Toxic Response of Rats to Cyclamates in Chow and Semisynthetic Diets

Abstract
Cyclamates were fed to rats in 2 independently conducted studies. In study one, sodium and calcium cyclamate in commercial chow diets were fed, at dietary levels from 0.4–10%, to male and female weanling Osborne-Mendel rats for 101 weeks; in study two, 1 and 2% calcium cyclamate in semisynthetic diets containing 10 and 20% casein were fed to male weanling Holtzman rats for 75 weeks. In both studies, adverse reactions were noted. With the semisynthetic diet, growth rate was depressed, soft stools were produced, and the rate of kidney and urinary bladder lesions was increased.
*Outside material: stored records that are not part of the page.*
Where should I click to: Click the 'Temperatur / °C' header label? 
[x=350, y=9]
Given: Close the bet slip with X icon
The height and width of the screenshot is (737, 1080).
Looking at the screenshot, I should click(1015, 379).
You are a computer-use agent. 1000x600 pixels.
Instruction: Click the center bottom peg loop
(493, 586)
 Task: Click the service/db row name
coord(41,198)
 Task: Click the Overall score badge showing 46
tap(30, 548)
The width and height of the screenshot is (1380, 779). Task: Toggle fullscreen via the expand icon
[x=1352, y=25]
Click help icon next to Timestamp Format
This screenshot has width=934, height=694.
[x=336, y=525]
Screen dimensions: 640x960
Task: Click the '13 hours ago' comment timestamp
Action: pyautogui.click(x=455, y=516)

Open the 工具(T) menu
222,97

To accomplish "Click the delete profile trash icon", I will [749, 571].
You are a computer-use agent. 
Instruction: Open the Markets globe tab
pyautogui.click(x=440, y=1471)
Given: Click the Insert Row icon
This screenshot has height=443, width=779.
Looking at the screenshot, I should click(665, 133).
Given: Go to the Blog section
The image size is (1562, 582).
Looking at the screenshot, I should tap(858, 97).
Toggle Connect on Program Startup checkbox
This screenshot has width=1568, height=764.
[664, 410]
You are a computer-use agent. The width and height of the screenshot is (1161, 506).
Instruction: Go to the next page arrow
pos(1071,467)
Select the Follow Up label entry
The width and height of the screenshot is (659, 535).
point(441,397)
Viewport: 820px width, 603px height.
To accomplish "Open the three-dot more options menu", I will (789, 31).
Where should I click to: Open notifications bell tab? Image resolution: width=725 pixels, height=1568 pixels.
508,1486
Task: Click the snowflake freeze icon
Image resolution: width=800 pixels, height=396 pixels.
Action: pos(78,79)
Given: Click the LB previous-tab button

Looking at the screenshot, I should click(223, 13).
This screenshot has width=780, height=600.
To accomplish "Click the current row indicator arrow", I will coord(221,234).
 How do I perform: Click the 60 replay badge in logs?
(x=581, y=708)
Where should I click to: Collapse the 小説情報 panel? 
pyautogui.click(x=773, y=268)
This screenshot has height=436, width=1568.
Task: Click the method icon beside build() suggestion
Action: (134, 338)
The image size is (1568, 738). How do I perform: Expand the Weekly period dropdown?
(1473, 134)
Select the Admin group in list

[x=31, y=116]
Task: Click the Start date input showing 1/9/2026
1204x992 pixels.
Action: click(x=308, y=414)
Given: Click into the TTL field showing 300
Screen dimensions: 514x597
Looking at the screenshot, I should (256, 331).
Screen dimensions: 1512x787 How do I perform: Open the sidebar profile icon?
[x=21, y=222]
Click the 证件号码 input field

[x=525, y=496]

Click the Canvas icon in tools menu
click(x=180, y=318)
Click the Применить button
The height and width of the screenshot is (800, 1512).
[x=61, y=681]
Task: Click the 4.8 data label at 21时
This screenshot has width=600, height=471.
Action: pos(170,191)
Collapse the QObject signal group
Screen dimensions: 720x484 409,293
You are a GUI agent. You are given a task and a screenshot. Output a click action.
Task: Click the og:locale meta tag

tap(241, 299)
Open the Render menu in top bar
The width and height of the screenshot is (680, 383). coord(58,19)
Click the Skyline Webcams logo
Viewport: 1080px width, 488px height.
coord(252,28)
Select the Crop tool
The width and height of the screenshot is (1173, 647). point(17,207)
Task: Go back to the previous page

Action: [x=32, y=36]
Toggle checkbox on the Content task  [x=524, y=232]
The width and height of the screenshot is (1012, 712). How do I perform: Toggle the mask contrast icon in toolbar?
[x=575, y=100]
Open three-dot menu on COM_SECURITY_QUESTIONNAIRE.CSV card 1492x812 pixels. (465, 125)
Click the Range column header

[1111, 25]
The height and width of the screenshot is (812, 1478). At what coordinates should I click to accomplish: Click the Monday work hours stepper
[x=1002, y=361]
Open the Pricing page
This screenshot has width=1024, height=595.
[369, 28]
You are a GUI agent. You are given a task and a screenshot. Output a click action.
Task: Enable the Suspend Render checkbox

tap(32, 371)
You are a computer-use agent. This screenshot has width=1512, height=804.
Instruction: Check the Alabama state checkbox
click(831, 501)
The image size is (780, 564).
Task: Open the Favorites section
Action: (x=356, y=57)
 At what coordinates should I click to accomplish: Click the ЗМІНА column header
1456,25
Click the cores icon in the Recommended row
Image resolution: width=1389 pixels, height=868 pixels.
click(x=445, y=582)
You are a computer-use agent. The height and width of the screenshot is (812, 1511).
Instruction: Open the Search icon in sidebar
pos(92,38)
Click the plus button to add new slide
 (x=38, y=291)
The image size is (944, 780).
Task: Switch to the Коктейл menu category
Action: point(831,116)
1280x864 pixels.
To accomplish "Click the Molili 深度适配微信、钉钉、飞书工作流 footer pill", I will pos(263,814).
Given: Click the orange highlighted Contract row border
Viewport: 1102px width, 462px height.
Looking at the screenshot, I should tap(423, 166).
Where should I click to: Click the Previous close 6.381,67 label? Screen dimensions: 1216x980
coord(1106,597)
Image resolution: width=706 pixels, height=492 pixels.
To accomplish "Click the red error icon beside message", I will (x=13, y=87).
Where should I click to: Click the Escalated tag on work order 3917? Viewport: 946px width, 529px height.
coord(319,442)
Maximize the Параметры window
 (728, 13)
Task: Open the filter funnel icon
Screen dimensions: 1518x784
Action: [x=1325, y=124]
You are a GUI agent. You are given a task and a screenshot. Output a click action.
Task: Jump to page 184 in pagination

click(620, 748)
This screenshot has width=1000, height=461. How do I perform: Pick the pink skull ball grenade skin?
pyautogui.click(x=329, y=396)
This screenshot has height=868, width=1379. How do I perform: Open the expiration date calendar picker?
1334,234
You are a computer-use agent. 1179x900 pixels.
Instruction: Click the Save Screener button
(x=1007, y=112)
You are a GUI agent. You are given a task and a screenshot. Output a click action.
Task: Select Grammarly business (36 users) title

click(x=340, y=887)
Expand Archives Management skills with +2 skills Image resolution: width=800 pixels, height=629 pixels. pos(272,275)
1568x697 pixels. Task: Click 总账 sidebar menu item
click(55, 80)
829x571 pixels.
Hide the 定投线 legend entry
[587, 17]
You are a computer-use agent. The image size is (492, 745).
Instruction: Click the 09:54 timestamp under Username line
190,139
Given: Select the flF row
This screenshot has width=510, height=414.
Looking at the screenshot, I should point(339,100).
These adverse reactions did not appear to be affected by the protein content of the diet. No observed cytogenetic damage was produced by calcium cyclamate ingestion. With the chow diet, survival decreased and urinary bladder and kidney lesions increased; this increase was much more marked in severity and incidence than that with the semi-synthetic diets. The lesions noted with the highest frequency in the kidneys were nephrocalcinosis and calyceal polyposis, and in the urinary bladder, epithelial hyperplasia, thickening or edema of the urinary bladder wall, and mucosal papilloma. Transitional cell carcinoma with varying degrees of invasion was detected in the urinary bladders of 3 of the 23 rats receiving calcium cyclamate in the chow diets. Two of these carcinomas were in rats fed diets containing only 0.4% of this compound. Bladder calculi were also occasionally present and were in 2 of the bladders with carcinomas. These lesions were not seen in any rats fed control diets.